For those who want to check out this series, bear in mind that each Himitsu Chouhouin Erika episode features a cut and dried case with a recognizable villain who could very well be twirling a handlebar moustache for being the obvious culprit. Also, do not expect an elaborate or intelligent scheme behind the capture of said criminals for the team relies heavily on the extensive use of a voice modulator device that serves as the basic con, which brings to mind the equally exasperating use of life-like face masks in Mission Impossible 2. The action sequences are brief with very little variation, there are recurring combinations present made interesting only by the diversity of weapons used and of course, the impenetrable stare of Kuriyama Chiaki as accentuated by a dark-penciled eyeliner.

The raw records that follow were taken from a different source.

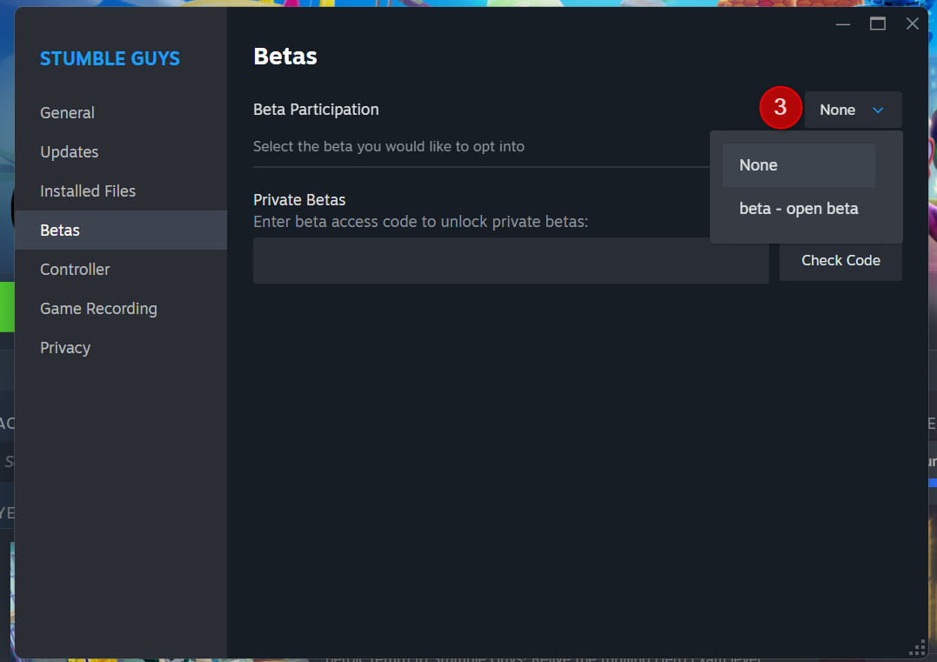937x662 pixels.
Task: Click the blue dropdown chevron arrow
Action: (x=878, y=110)
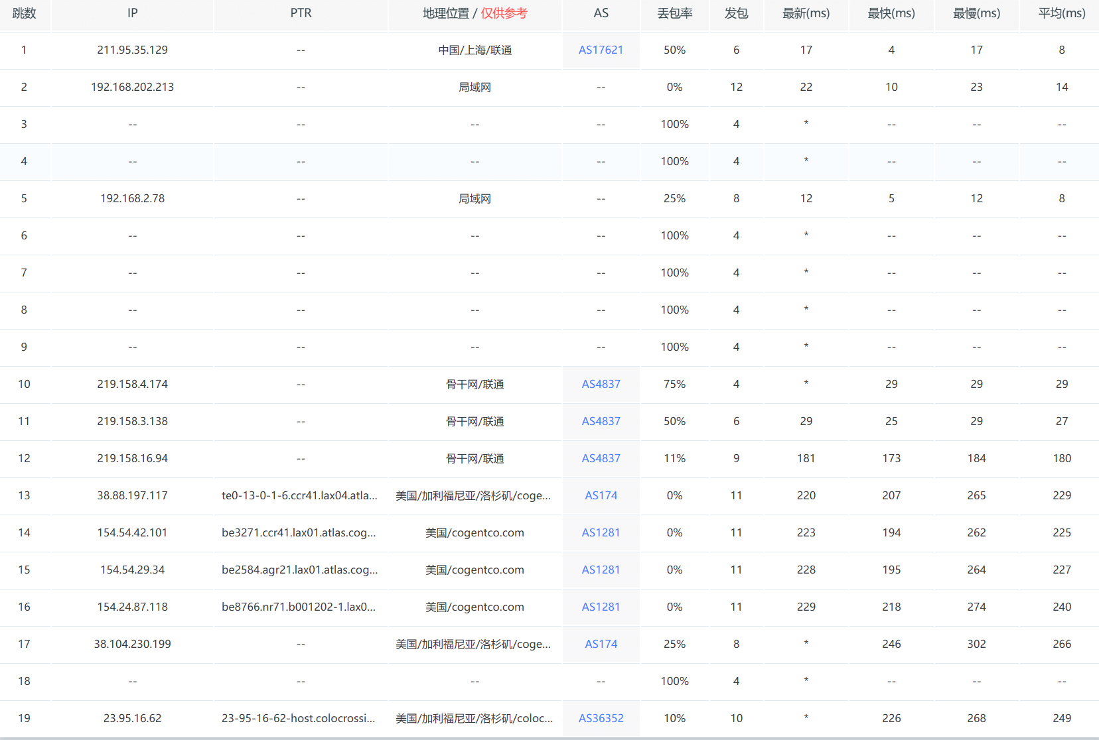
Task: Open the AS4837 link for hop 11
Action: tap(601, 421)
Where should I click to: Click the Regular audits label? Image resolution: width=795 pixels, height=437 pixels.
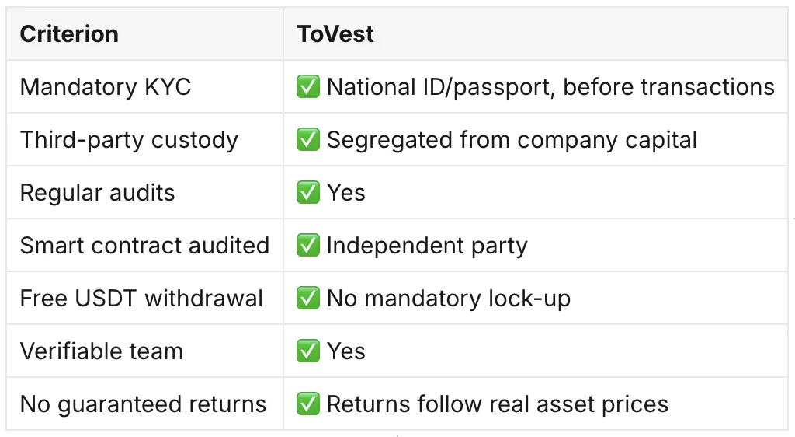[x=97, y=193]
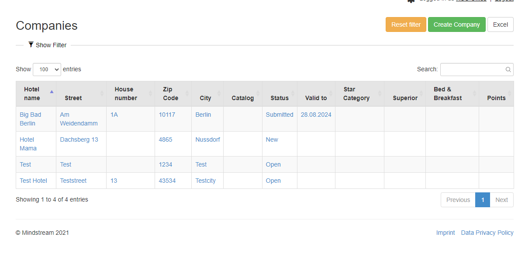Click the sort arrows on Points column
525x275 pixels.
coord(510,94)
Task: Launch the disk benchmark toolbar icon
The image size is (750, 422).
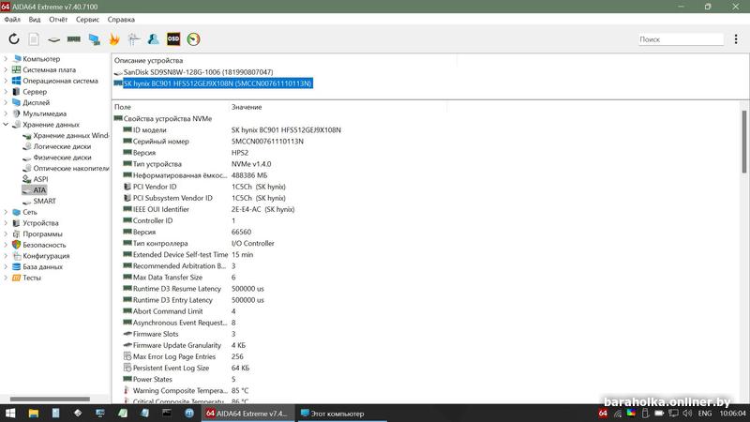Action: (53, 39)
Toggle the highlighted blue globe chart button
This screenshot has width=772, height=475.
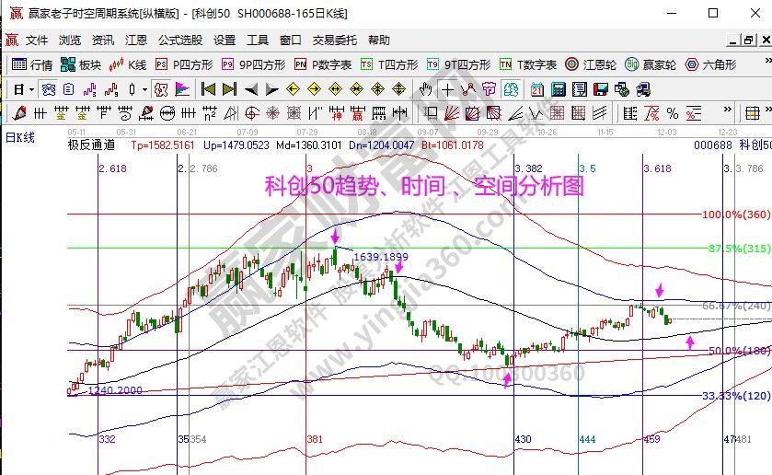(49, 89)
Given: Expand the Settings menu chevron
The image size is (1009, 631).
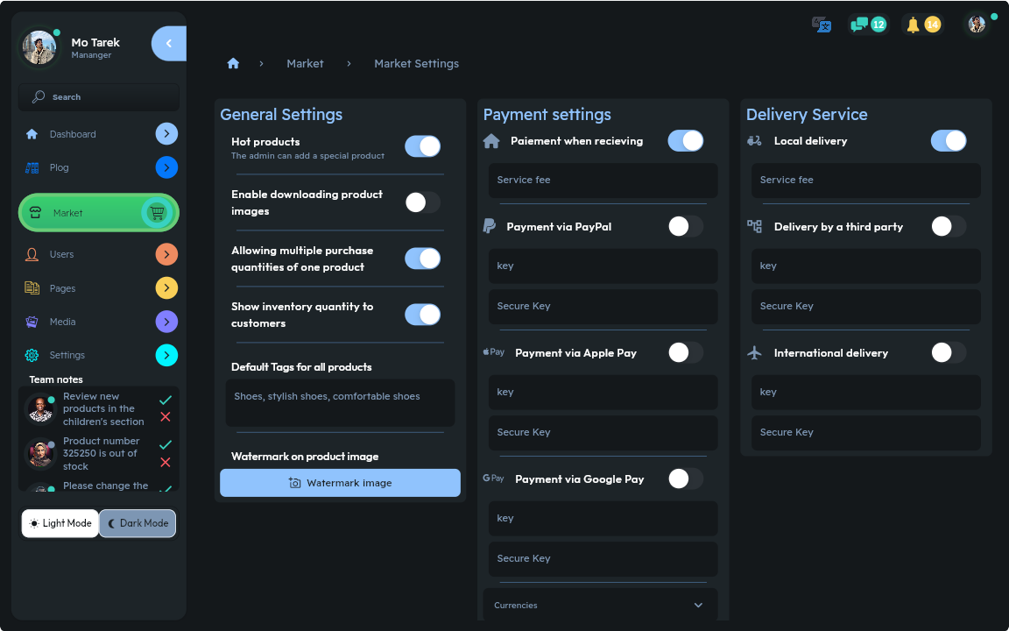Looking at the screenshot, I should pos(166,356).
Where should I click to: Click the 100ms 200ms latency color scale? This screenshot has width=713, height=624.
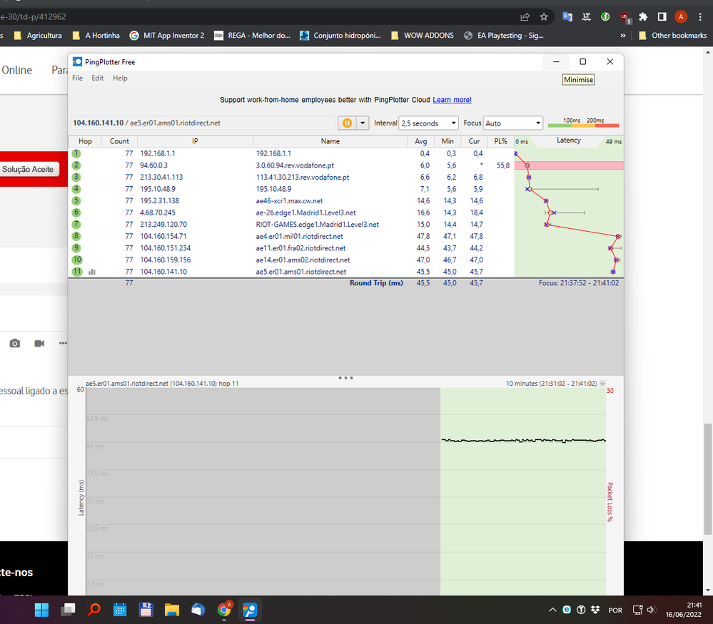pos(583,123)
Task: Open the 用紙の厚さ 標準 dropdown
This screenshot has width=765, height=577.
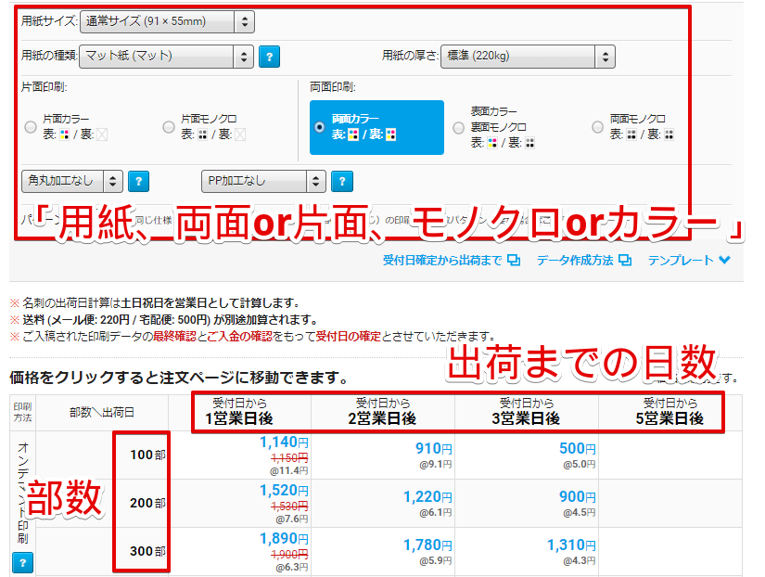Action: [x=527, y=56]
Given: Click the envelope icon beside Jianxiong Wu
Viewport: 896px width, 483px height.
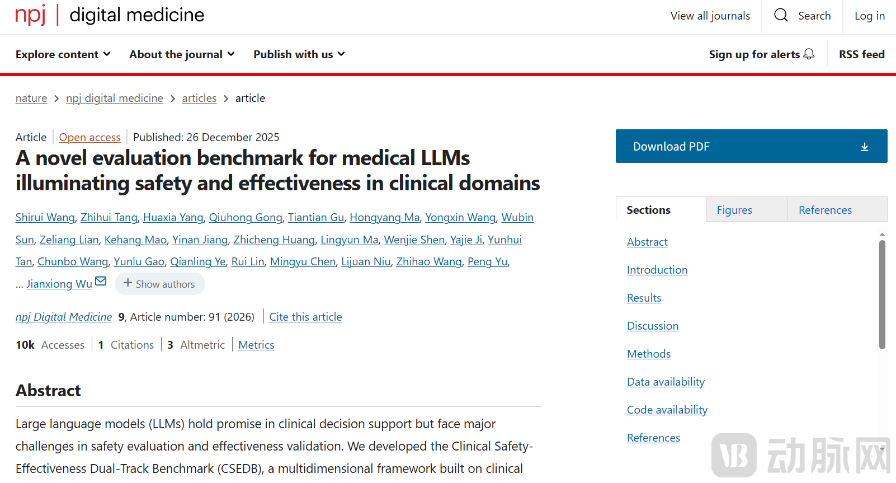Looking at the screenshot, I should click(101, 281).
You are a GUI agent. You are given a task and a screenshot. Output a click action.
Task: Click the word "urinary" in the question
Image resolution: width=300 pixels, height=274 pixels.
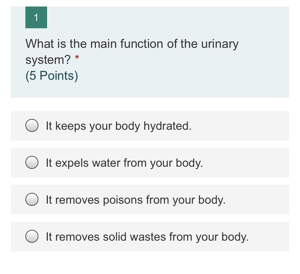[x=220, y=44]
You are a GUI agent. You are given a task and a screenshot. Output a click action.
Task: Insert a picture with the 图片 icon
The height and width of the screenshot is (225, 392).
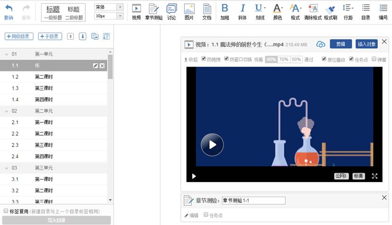tap(189, 11)
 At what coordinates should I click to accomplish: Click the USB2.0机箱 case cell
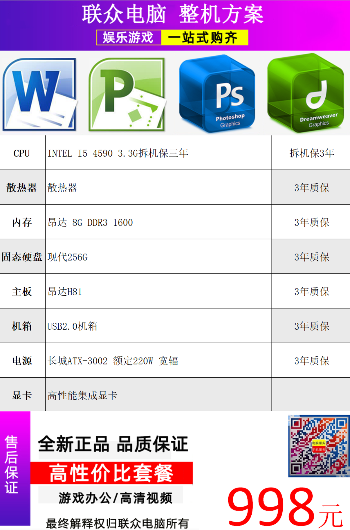pos(72,326)
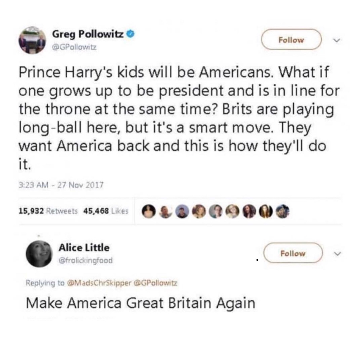Click the first liker avatar in the row
Viewport: 363px width, 344px height.
pos(149,211)
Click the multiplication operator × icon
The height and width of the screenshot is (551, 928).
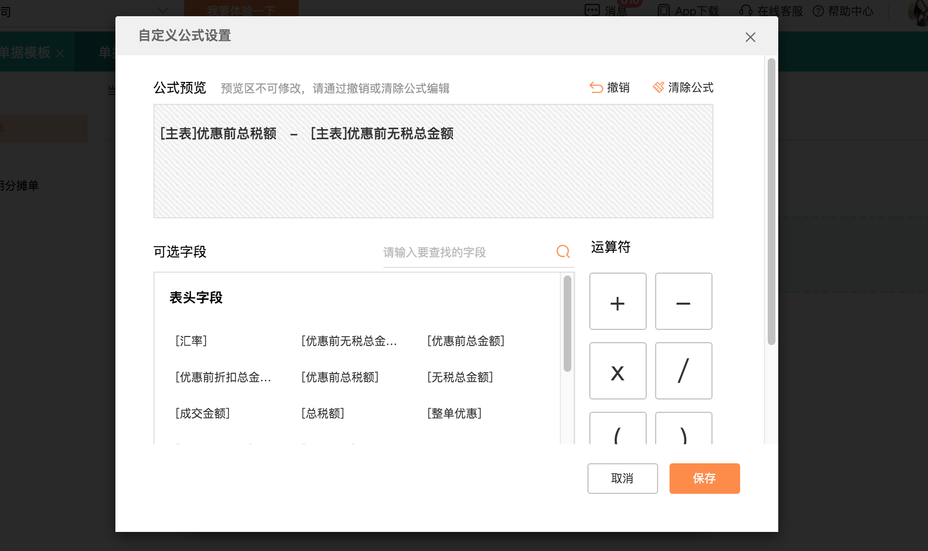(617, 371)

Surprisingly, the victim in each case would almost always be a woman. In fact, the series paints a rather dangerous world for members of the female species who, for the most part, are customarily  pegged to be innately weak, docile, and/or gullible---either for having neglected an important aspect of their life or for overcompensating for their assumed inferiority. As such, they're sexually harassed, discriminated against and even taken advantage of by greedy, lecherous men at every turn, and it takes another woman, in the person of Erika, to help them get out of trouble. However, even by design, the very model of strength and courage displayed by the show's righteous and impulsive super spy is likewise open to contradiction---for on one hand, you have a confident and talented heroine; on the other, you also have a timorous woman who has desperately clung to this idea of happiness at the expense of concealing a part of her identity from her family.


Episodic though it may be, Himitsu Chouhouin Erika does present a fairly engaging storyline in exploring how its main character juggles the role of spy, newlywed and stepmother, thereby producing some humorous even heartfelt moments improbably instigated by its lead actress. Superficially layered with both professional and personal conflict, the subplot pertaining to the discovery of a mole within the intelligence agency is a no-brainer; the whole story arc surrounding Totsuka's forced resignation being decidedly weak compared to the suspense built on the possibility of Erika's blockhead of a husband discovering what his wife's been doing aside from her household chores. 

The series does well to take advantage of its lead actress' cool yet dangerous image, obviously milking the espionage angle in showing Chiaki Kuriyama's transition from bare-faced homely housewife to smoky secret agent with a killer fight stance in 12 individual cases that can each be easily solved within the show's running time of 20 minutes. Combining dramatic and comedic elements with typical action stunt work, this is a guilt-free, inconsequential alternative  for those who are wary of the star-studded, over-hyped dramas that came out last fall 2011.


  1. see, what did i say? it's fun right? haha.. but chiaki kuriyama is hot. i just cant find time to finish this series though.. and some other jdramas as well. i think after a long break from real life, the present day seems to be a good time to pause jdramas/tv shows and get my life to reality.

  2. It was fun for the most part. Although I think you're better off not watching it in one sitting because the schemes and the action sequences can be repetitive.

    "After a long break from real life"---kinda reminded me of the jdorama Long Vacation, lol. But, yeah I know what you mean. I guess as you grow older, it gets harder to find the time to watch tv/dramas since you have a lot of things to attend to.